The association analysis was performed for the physiological trait Na+/K+ ratio with SSR markers following single marker analysis and multiple regressions. The regression analysis was capable of identifying those markers, which showed a strong association with QTLs. The markers used in the present study were selected from Na+/K+ ratio QTL region on chromosome 1 (Bonilla et al., 2002; Lin et al., 2004). Five markers were selected from Na+/K+ ratio QTL, which generated 5 polymorphic loci. Na+/K+ ratio was regressed with each of the 5 polymorphic loci. The single factor ANOVA and multiple regression analysis revealed that three loci (RM 23, RM 493 and RM 8053) were significantly associated with Na+/K+ ratio QTL.
CONCLUSION
Hybridization between these diverse lines with salt tolerance from the genetic clusters into elite cultivars will maximize tolerance and also enhance variation to create new breeding population.
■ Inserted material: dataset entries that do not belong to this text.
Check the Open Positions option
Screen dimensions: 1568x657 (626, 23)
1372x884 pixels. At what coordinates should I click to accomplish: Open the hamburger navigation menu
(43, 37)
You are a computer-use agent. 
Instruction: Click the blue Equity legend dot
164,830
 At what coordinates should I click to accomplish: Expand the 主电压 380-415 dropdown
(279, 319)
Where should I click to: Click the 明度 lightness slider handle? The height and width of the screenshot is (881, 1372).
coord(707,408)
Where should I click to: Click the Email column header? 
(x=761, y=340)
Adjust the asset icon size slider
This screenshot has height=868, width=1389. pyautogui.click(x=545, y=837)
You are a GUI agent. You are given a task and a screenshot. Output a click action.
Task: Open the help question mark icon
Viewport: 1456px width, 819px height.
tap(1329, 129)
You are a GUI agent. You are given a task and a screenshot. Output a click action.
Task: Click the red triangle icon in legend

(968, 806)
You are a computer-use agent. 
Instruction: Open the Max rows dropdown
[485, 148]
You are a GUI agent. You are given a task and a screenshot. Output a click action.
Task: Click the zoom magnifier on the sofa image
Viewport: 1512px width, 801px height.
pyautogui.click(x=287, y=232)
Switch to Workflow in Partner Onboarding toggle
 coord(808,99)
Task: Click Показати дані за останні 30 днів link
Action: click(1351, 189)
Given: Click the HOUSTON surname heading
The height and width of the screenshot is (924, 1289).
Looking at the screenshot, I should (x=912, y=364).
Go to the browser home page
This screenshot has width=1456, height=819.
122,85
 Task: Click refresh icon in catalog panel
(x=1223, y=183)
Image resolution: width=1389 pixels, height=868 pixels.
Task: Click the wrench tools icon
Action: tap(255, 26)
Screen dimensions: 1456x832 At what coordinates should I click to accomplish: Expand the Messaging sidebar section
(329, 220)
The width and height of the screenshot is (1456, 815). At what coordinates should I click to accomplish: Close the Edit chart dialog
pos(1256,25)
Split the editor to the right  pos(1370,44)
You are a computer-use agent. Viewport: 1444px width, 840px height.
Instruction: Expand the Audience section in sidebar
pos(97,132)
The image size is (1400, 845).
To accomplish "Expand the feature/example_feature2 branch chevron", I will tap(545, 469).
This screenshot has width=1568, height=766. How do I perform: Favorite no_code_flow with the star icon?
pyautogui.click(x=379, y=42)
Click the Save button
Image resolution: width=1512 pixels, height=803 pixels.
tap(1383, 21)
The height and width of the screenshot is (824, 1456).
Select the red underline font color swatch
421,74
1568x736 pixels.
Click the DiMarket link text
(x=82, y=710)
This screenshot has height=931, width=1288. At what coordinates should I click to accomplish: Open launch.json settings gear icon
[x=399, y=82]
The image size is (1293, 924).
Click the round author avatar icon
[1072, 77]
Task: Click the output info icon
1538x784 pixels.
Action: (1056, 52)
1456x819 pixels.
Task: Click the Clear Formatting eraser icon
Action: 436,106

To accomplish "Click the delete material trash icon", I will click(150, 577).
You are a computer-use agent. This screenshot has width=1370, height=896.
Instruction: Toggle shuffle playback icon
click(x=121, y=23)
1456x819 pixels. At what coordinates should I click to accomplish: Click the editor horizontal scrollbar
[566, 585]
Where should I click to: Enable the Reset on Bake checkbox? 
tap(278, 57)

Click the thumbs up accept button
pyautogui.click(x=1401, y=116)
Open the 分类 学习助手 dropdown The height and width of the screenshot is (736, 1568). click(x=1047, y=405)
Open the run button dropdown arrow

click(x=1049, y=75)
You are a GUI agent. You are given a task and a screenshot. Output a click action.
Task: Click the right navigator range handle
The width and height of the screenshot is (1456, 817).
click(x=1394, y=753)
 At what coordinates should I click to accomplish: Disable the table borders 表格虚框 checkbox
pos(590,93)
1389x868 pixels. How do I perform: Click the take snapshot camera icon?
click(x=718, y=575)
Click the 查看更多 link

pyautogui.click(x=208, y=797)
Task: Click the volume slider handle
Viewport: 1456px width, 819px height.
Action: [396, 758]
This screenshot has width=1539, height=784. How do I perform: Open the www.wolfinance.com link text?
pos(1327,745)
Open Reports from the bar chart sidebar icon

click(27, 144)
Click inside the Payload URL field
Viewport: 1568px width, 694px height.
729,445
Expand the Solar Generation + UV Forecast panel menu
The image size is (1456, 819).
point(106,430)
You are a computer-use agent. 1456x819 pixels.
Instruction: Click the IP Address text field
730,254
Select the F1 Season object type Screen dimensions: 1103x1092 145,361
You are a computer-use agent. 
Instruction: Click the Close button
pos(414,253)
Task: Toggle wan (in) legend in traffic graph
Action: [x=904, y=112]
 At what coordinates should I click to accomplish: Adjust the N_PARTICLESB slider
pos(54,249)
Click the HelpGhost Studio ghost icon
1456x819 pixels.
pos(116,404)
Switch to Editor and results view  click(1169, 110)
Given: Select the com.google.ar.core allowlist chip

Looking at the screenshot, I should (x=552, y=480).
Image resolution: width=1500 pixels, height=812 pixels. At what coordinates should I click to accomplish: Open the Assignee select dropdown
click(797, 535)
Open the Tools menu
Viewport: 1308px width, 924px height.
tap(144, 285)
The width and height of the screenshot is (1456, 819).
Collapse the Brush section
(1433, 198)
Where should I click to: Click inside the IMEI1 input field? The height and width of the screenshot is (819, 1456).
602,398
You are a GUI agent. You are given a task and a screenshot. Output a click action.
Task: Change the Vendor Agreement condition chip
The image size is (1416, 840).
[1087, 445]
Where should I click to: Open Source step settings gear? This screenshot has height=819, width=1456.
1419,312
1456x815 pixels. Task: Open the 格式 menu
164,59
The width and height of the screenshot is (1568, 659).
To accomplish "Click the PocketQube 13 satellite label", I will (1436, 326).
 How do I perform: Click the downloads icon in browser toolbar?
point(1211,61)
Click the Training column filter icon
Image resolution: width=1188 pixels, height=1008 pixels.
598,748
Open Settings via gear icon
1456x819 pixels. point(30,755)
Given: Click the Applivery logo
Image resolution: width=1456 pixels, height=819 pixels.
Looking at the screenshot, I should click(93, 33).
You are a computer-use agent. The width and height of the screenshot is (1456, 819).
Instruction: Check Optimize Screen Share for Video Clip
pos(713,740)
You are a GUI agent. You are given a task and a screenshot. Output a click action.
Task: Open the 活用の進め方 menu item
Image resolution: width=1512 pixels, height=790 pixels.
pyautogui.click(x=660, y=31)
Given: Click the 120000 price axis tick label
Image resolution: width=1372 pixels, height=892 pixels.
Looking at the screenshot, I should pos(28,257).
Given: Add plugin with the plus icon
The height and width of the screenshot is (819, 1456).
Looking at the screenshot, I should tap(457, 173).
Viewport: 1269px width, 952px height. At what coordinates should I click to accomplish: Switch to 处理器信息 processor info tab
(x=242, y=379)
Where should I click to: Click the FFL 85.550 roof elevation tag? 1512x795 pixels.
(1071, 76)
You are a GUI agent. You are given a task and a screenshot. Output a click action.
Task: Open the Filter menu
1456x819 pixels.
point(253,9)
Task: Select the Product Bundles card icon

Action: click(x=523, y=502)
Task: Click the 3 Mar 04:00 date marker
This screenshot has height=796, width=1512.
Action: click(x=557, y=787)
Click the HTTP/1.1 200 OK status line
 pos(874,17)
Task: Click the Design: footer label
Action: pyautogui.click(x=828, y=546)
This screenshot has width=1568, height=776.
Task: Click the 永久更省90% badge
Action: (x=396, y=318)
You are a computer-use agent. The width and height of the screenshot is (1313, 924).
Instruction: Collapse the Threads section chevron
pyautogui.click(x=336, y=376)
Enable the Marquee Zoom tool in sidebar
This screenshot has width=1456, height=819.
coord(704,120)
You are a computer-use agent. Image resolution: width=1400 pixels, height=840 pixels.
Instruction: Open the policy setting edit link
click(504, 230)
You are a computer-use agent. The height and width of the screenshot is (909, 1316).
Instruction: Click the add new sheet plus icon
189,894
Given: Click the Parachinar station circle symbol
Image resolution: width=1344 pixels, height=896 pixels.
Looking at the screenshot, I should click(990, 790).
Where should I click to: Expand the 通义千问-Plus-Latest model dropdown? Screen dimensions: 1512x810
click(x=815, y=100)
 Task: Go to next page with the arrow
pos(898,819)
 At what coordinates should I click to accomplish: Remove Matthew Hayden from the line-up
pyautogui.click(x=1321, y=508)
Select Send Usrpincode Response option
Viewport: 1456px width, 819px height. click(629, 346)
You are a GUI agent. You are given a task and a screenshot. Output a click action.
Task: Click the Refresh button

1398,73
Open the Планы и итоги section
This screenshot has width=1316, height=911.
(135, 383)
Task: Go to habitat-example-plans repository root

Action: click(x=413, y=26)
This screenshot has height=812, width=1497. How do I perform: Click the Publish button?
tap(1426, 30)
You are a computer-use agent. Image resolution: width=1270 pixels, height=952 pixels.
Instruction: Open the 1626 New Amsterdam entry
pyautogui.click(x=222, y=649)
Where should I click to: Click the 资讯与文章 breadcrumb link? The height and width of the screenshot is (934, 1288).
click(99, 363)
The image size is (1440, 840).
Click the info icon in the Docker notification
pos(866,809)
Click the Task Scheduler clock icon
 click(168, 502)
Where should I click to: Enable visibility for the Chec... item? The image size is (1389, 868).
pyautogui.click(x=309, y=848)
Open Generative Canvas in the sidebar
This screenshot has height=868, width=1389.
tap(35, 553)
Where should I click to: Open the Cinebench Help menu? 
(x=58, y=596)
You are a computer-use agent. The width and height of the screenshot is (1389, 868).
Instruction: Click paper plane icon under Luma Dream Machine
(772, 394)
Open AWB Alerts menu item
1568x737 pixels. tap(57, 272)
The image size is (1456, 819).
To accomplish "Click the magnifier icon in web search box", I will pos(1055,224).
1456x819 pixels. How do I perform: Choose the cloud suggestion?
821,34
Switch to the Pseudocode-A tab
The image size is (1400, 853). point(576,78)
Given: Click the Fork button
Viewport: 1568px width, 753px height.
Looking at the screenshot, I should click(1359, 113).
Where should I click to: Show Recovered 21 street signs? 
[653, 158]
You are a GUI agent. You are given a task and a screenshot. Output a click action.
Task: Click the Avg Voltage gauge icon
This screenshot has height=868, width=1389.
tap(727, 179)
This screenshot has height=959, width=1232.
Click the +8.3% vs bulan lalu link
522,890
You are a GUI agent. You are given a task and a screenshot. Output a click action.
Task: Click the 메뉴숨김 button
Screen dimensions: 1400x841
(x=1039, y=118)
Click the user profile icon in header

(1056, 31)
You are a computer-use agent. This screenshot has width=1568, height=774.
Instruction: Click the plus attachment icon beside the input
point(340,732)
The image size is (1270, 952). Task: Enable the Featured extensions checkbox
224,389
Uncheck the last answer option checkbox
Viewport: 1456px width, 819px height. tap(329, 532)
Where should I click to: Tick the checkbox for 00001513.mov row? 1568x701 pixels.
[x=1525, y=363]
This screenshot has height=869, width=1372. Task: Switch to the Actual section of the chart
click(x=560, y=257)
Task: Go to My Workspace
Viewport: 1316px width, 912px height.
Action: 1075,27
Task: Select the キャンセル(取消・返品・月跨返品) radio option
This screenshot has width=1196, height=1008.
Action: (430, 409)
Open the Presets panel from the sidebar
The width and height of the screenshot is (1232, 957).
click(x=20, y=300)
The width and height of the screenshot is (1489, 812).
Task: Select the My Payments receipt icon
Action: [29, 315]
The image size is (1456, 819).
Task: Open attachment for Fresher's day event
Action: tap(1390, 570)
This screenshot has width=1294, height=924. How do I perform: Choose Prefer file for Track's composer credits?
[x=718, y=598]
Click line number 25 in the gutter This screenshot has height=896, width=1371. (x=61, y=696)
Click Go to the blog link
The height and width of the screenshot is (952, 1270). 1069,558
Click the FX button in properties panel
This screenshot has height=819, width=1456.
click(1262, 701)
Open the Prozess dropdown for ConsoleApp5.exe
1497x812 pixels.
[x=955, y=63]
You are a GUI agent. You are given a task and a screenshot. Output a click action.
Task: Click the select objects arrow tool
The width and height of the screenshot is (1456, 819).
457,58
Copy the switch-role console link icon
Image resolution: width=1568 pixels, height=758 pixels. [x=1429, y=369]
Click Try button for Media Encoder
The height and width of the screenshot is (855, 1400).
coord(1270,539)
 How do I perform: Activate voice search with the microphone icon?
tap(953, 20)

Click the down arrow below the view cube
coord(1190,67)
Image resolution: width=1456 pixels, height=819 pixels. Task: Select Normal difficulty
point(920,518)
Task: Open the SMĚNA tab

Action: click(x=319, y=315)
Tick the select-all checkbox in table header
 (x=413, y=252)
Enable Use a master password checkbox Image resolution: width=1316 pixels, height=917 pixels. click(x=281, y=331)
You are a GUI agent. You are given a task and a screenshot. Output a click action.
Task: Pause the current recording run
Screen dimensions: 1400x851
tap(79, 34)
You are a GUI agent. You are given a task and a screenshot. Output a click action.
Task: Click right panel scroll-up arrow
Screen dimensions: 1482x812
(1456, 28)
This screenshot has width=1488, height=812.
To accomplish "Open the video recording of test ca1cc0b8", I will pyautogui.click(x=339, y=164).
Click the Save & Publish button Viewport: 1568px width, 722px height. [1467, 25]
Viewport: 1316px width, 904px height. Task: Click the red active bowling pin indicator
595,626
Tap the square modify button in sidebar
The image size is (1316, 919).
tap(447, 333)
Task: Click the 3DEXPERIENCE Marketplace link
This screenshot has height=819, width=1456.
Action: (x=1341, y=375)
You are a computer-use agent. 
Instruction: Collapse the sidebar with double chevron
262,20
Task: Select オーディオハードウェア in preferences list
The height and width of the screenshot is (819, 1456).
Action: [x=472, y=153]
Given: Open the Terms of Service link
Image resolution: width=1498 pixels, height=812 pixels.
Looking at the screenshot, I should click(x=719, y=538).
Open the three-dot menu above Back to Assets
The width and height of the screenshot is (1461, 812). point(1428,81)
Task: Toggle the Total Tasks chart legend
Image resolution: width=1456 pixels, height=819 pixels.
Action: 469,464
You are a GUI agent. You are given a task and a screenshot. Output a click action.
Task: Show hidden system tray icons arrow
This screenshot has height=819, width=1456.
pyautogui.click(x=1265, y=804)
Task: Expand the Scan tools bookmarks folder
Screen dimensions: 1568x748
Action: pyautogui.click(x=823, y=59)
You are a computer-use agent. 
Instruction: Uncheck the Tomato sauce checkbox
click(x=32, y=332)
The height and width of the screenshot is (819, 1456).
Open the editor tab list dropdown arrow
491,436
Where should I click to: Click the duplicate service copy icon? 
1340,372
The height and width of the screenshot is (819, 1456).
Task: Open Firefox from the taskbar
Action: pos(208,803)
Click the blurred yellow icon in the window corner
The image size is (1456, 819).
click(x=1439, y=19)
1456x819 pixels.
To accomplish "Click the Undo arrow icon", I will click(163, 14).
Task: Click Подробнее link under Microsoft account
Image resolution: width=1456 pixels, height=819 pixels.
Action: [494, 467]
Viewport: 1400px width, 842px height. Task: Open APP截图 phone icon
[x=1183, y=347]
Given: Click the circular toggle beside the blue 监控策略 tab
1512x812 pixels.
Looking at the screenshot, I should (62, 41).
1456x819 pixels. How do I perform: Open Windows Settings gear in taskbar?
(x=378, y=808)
Although, salt tolerance is not controlled by single gene and vary with growth stage and by utilization of tightly linked molecular markers for Na+/K+ ratio may facilitate better differentiation of tolerance at early growth stage. The associated SSR markers can be regarded as the most reliable markers for marker-assisted selection to improve salinity tolerance in rice. These markers can also be used to screen large germplasm collection of rice to identify more salt tolerant rice genotypes, which can be utilized as donors in the breeding programme for generating salt tolerant varieties.